Midtown Comics opened its first store in 1997, and now boasts three locations in Manhattan (in addition to the two boutiques).
(Photo courtesy of the Midtown Comics Tumblr)
Dragon’s Lair Comics & Games in Omaha, Nebraska, was robbed at knife point Monday morning by a man wearing a Darth Vader sweatshirt who demanded not cash, not rare comic books but Yu-Gi-Oh! cards. He made off with a box of the cards worth $150, and nothing else.
Owner Bob Gellner told WOWT News that the suspect asked the store clerk to show him specific cards, and then “he drew a knife, took the cards and ran.”
“I’ve had this business here for 35 years and this is the first time we’ve been robbed,” he continued. “We’ve been burglarized. We called the police and they caught them, but this is the first time we’ve been robbed.”
As of Monday night, no suspect had been found. No one was injured in the robbery, but as you can see in the video below, some the shop’s neighbors are plenty annoyed.
Creators | Calvin and Hobbes creator Bill Watterson and Cul de Sac cartoonist Richard Thompson discuss their mutual admiration and their excitement about exhibiting their work together next spring at the Billy Ireland Cartoon Library & Museum at the Ohio State University. [Comic Riffs]
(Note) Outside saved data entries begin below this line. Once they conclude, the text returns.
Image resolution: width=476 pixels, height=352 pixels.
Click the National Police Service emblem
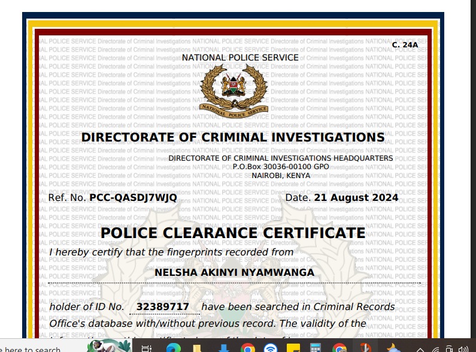coord(234,90)
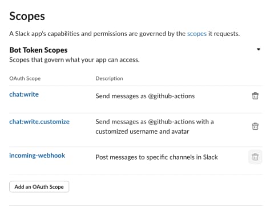Click the '@github-actions with a' description line

click(x=181, y=122)
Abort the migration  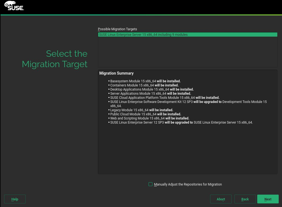221,199

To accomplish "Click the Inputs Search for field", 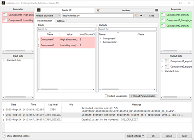I will (x=66, y=29).
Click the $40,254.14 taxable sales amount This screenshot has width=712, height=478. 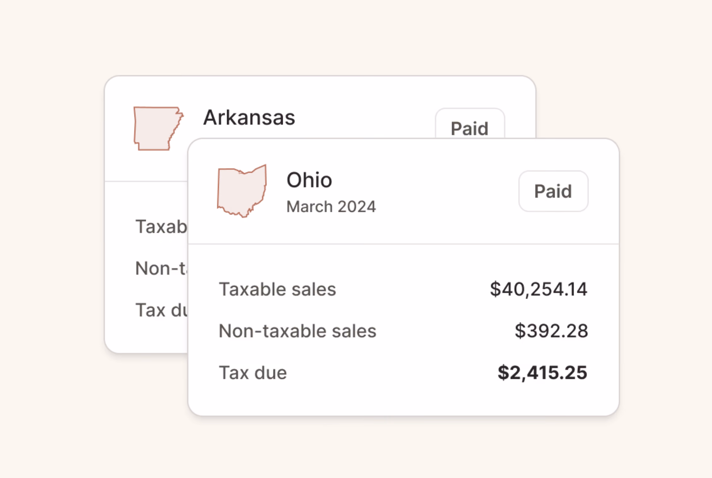click(538, 289)
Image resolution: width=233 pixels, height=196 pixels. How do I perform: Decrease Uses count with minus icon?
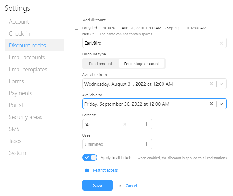pyautogui.click(x=136, y=144)
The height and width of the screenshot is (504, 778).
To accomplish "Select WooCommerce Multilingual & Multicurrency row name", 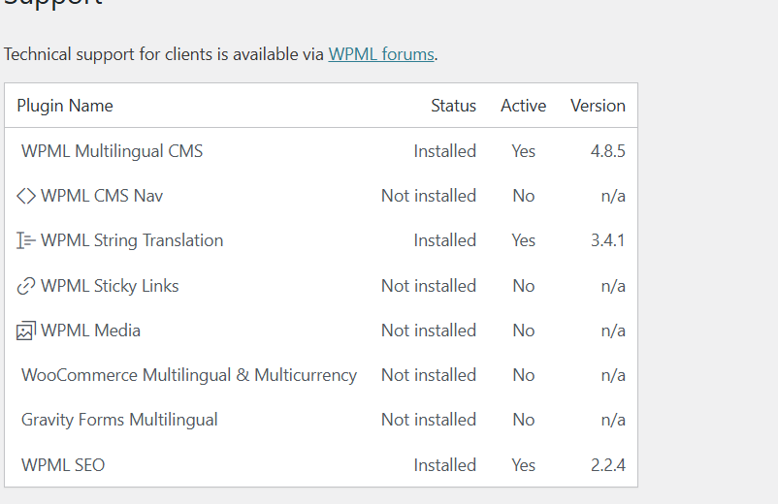I will [x=189, y=375].
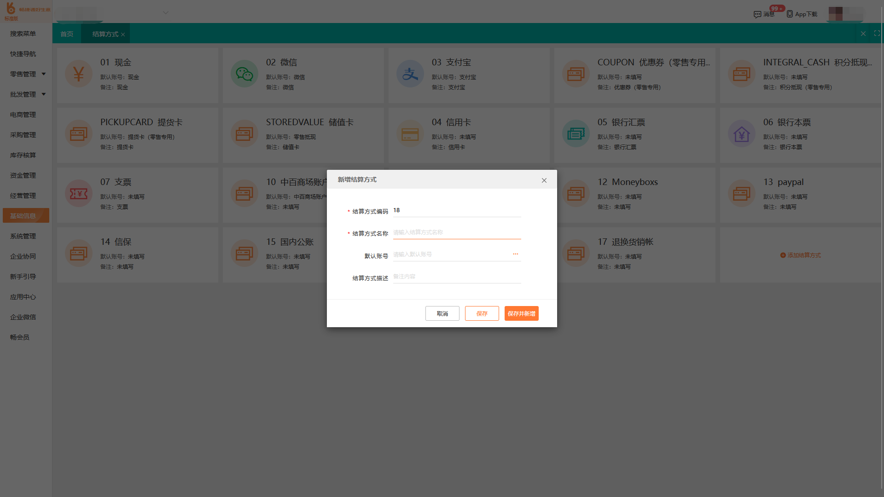Viewport: 884px width, 497px height.
Task: Click 结算方式编码 input field
Action: click(457, 211)
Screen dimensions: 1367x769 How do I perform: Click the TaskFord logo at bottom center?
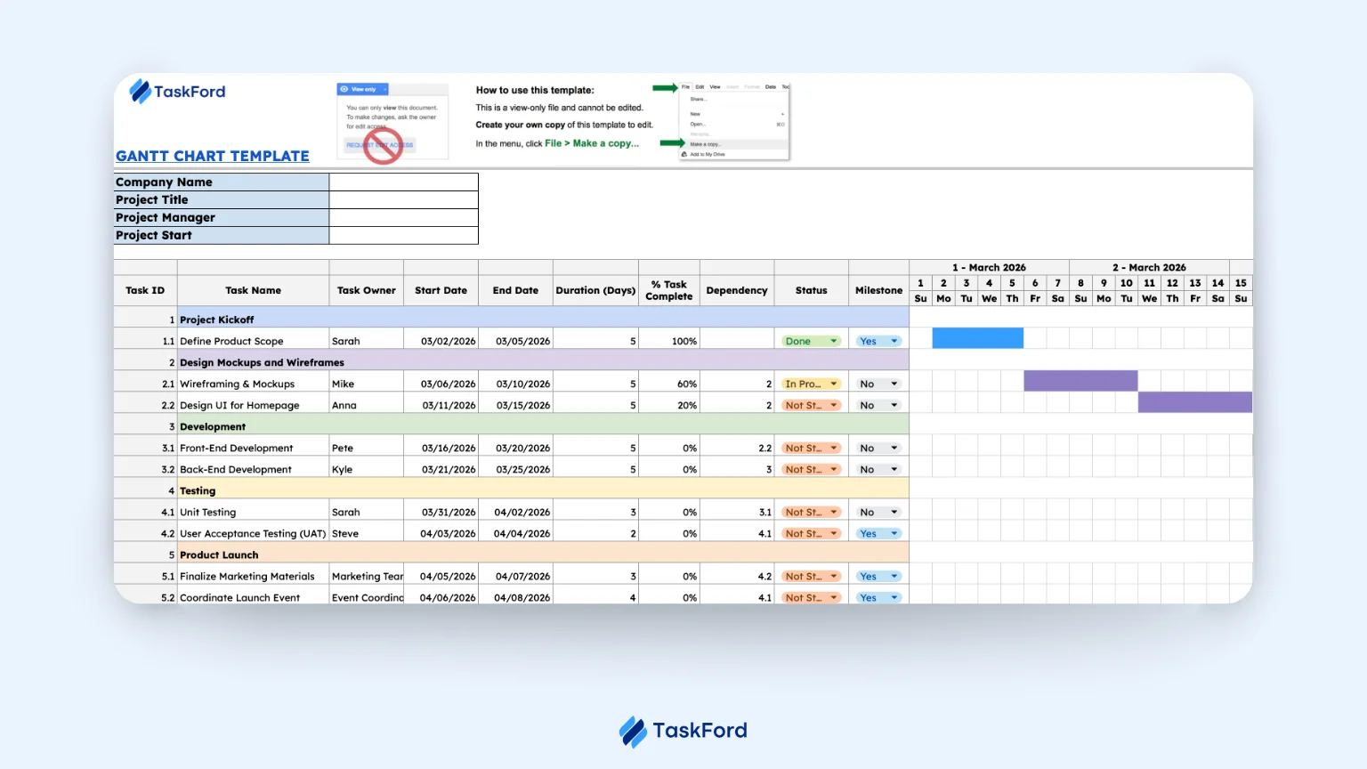(683, 731)
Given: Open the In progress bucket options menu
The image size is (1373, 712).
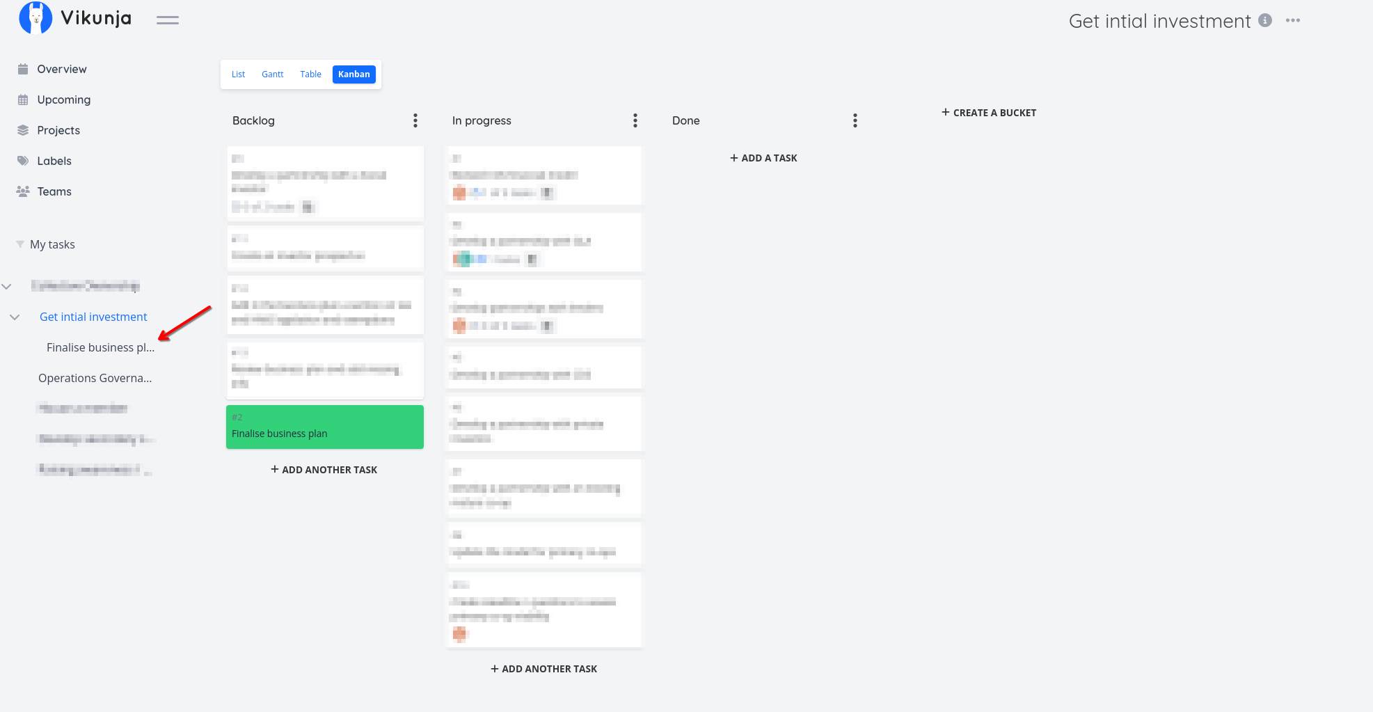Looking at the screenshot, I should click(x=635, y=120).
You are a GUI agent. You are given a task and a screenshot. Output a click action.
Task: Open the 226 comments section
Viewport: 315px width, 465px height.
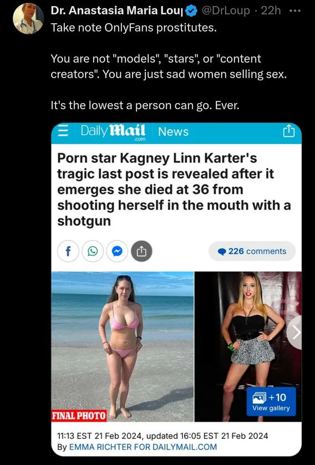click(252, 251)
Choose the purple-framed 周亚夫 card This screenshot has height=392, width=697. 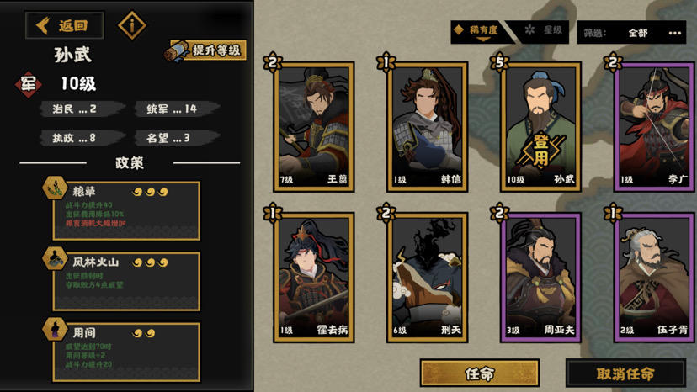click(540, 278)
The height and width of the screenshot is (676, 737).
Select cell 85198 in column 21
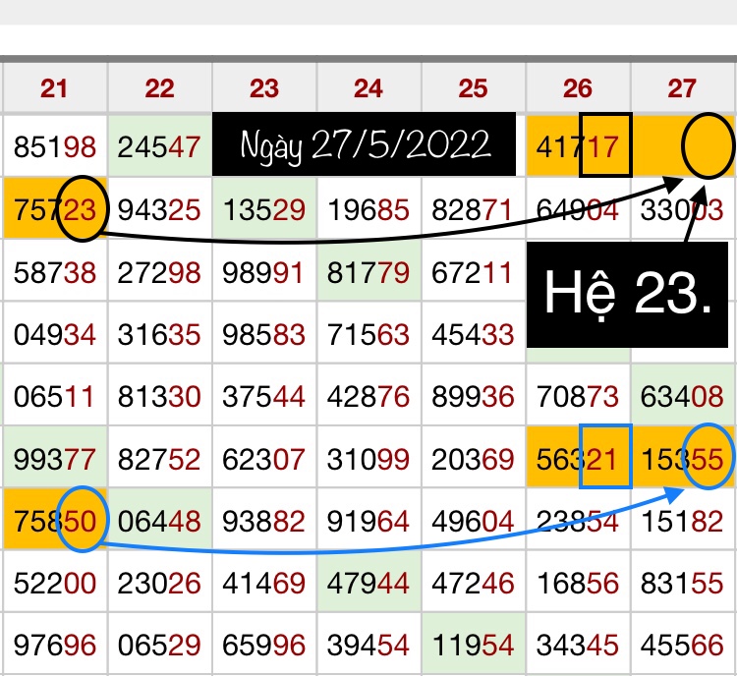pos(55,148)
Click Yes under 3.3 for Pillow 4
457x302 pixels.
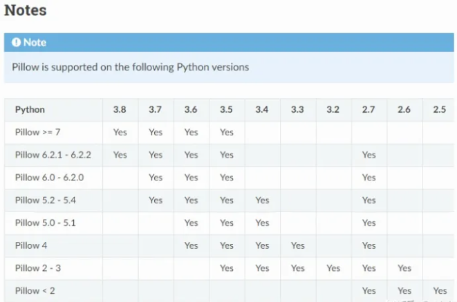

Legal | Chinese cartoonist Wang Luming, who uses the nom de plume “Rebel Pepper,” was arrested Wednesday, one day after he posted an online cartoon critical of police who were facing off with protestors rather than helping flood victims in the city of Yuyao. Residents have been critical of the government response to the flood, which put 70 percent of the city underwater, but a recently passed law suppressing online commentary has muted the criticism on social media. The Beijing Times (part of of the traditional media, which is heavily controlled by the Chinese government) claimed that Wang was arrested not because of the cartoon but because he spread a false rumor online (Reuters reports the police told his girlfriend it was because he forwarded a post about a woman and her child who starved to death in the floods). He was released Thursday and tweeted, “When I have time, I’ll tell you about the interesting night I spent at the police station.” [Foreign Policy]
After teasing the number last week in USA Today, Image Comics officially announced The Walking Dead #115 — the 10th-anniversary issue that kicks off the storyline “All Out War” — immediately sold out on the distributor level its day of release, shipping more than 352,000 copies to the direct market. That makes the issue the top comic of the year to date in specialty shops, beating the estimated 308,000 copies sold in February by Justice League of America #1.
The landmark 100th issue of the series, by Robert Kirkman, Charlie Adlard and Cliff Rathburn, was the top-selling comic in the direct market in 2012, setting set a new record for highest orders for a comic in a single month with an estimated 366,000 copies.